• [Request]:
Copy out everything in the forum thread from "Yes may lol." down to "insurance?! I hope so!", switching "hay barn" to "tool shed".

• [Text to read]:
# Any one from co??



## Skyseternalangel (Jul 23, 2011)

I just from FROM Colorado.. aren't you guys getting tons of snow?


----------



## andimax (Jun 26, 2011)

We had a bit in dec. But not lately. It was actually 65 degrees!!
_Posted via Mobile Device_


----------



## chaseranya (Jan 6, 2012)

I've lived here my whole life!


----------



## Delfina (Feb 12, 2010)

I am.

No snow though, I got maybe an inch of sleety, slushy yuck in December that melted pretty quick. The winds right though.... oh my. Putting back up 900ft of fence this week, the wind snapped 20 4x4 posts off at the ground.


----------



## Skyseternalangel (Jul 23, 2011)

Well I'm glad you guys aren't getting pounded! Should come in May, right? 

I do miss trail rides near the foothills though... beautiful terrain.


----------



## andimax (Jun 26, 2011)

Yes may lol. Th winds were intense it blew over our hay barn which was supported by a ton a rebar. Just inches by the horses pens. It also pulled up 3 trees in our neighbors back yard!
_Posted via Mobile Device_


----------



## Skyseternalangel (Jul 23, 2011)

Oh no!!!!!! Are you covered by insurance?! I hope so! 

It's been unusually windy here too, but nothing that bizarre! Maybe a few fallen trees.

I hope the wind starts behaving itself for you! I heard it was like 60 degrees yesterday and people were in shorts and tees  Good ol' wait-5-minutes-if-you-don't-like-the-weather Colorado


----------



## andimax (Jun 26, 2011)

Oh were covered! It hasn't been windy in about 4 days. Whew!! And ya it was 65 on thur. It was sooo nice. It's supposed to snow tonight. Ugh. I love co but I'm not fond of snow darn it.
_Posted via Mobile Device_


----------



## Skyseternalangel (Jul 23, 2011)

I thought I loved CO before I came here. I am absolutely in LOVE with Maryland. Very mellow all around, whereas CO is pretty all over the place.

You guys are gonna get snow, and expecting more?

You're in my prayers! !


----------



## Roperchick (Feb 1, 2010)

Im from Aztec which is 20 minutes away from the border, does that count?


----------

• [Information given]:
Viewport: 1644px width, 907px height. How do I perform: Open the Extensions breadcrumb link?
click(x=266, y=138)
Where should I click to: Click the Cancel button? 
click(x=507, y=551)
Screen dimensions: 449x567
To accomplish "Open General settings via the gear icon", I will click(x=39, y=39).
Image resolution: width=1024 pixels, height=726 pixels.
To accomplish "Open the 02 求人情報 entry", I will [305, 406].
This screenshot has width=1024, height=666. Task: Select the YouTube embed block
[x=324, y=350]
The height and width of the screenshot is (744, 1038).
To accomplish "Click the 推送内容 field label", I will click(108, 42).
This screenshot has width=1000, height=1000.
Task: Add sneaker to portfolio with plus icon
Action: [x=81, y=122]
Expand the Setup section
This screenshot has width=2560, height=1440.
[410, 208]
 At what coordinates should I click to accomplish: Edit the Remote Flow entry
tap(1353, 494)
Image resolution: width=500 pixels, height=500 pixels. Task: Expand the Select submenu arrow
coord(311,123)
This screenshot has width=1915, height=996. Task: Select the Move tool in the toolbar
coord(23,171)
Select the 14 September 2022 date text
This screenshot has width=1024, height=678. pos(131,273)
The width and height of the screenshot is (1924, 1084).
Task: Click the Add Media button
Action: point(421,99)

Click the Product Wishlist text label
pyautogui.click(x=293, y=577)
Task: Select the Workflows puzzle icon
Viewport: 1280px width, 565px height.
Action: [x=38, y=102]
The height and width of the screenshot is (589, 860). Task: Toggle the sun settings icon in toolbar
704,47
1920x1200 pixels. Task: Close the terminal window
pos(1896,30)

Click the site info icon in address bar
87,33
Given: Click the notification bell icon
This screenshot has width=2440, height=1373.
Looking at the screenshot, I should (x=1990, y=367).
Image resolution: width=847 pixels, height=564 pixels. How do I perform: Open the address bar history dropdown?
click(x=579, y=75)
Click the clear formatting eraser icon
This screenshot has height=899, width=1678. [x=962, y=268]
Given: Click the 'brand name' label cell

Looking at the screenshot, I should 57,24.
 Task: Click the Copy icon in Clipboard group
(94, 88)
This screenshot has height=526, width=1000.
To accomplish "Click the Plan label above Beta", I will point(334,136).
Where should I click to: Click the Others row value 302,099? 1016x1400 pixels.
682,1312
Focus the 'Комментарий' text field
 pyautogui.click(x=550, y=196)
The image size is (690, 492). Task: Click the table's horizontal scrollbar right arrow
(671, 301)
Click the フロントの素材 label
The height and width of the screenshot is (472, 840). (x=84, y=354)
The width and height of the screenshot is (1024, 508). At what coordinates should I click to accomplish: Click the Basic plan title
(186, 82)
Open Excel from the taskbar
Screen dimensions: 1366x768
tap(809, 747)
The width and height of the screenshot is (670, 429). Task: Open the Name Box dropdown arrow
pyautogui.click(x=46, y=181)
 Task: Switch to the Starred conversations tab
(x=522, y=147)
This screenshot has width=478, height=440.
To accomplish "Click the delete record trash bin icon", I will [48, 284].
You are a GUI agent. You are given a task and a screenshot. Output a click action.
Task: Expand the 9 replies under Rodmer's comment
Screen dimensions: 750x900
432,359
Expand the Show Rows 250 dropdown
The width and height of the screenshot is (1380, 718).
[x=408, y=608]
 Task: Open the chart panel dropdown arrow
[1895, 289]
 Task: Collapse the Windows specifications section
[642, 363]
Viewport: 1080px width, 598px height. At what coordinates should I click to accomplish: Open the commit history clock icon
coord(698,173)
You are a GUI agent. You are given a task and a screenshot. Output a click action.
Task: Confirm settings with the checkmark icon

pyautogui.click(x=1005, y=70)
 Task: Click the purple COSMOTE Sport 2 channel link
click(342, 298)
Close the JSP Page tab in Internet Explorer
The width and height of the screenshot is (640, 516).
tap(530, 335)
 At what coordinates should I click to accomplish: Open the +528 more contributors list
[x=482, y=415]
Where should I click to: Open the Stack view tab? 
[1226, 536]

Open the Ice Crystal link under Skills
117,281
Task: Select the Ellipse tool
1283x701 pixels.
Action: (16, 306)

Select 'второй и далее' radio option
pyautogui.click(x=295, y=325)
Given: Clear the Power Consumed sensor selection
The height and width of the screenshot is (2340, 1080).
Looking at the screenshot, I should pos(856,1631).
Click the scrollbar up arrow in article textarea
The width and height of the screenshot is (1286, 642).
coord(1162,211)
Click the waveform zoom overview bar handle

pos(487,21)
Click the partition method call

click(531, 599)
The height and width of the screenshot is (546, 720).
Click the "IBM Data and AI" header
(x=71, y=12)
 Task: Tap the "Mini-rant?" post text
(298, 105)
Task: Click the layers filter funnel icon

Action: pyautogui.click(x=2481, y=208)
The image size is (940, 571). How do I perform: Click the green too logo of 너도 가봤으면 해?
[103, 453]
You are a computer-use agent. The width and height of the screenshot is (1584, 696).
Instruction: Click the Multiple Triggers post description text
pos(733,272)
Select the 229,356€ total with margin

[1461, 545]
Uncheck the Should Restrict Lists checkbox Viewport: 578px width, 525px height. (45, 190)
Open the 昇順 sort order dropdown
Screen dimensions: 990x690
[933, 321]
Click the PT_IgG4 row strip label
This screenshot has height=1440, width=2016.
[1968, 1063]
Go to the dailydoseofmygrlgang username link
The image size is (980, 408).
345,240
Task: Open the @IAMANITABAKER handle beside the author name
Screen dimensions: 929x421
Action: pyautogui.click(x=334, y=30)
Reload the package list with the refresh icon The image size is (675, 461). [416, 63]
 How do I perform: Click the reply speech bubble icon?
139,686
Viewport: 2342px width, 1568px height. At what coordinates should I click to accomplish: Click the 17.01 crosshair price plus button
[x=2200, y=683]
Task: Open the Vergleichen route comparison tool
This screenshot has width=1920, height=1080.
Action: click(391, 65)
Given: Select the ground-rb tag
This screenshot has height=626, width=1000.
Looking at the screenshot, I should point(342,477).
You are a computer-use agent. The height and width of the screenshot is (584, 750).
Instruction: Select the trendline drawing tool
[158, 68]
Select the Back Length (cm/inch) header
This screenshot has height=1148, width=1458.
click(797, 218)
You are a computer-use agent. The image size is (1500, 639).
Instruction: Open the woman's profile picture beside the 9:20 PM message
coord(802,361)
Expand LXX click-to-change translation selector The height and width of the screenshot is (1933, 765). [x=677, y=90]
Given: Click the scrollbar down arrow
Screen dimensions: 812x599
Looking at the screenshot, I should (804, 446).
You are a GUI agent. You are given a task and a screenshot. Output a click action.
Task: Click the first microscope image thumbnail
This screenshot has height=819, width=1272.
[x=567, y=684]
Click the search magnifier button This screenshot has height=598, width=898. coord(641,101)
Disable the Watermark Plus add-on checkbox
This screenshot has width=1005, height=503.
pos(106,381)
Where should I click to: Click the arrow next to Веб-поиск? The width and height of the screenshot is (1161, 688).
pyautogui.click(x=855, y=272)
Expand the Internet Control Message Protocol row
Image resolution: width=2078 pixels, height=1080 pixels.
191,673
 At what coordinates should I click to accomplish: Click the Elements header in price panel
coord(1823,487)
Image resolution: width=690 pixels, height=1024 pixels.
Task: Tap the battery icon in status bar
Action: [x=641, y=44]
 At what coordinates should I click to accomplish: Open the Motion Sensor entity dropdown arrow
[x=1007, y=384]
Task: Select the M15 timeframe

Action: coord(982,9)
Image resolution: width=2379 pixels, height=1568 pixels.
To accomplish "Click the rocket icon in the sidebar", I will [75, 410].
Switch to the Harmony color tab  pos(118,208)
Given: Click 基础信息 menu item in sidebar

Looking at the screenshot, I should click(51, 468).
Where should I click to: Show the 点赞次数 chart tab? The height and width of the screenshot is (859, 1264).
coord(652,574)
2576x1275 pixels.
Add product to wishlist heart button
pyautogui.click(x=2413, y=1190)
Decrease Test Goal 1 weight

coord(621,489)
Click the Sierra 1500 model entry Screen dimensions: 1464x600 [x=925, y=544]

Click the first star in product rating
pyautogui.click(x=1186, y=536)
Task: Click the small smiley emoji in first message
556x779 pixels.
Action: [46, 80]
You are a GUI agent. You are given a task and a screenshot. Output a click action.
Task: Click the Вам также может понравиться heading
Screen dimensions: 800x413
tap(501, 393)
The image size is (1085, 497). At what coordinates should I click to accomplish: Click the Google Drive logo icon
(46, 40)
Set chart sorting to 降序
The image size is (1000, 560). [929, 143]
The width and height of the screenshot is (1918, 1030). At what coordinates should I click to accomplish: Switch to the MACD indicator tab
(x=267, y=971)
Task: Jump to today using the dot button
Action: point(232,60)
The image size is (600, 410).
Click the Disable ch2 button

• [Written answer]:
Yes may lol. Th winds were intense it blew over our tool shed which was supported by a ton a rebar. Just inches by the horses pens. It also pulled up 3 trees in our neighbors back yard!
_Posted via Mobile Device_


----------



## Skyseternalangel (Jul 23, 2011)

Oh no!!!!!! Are you covered by insurance?! I hope so!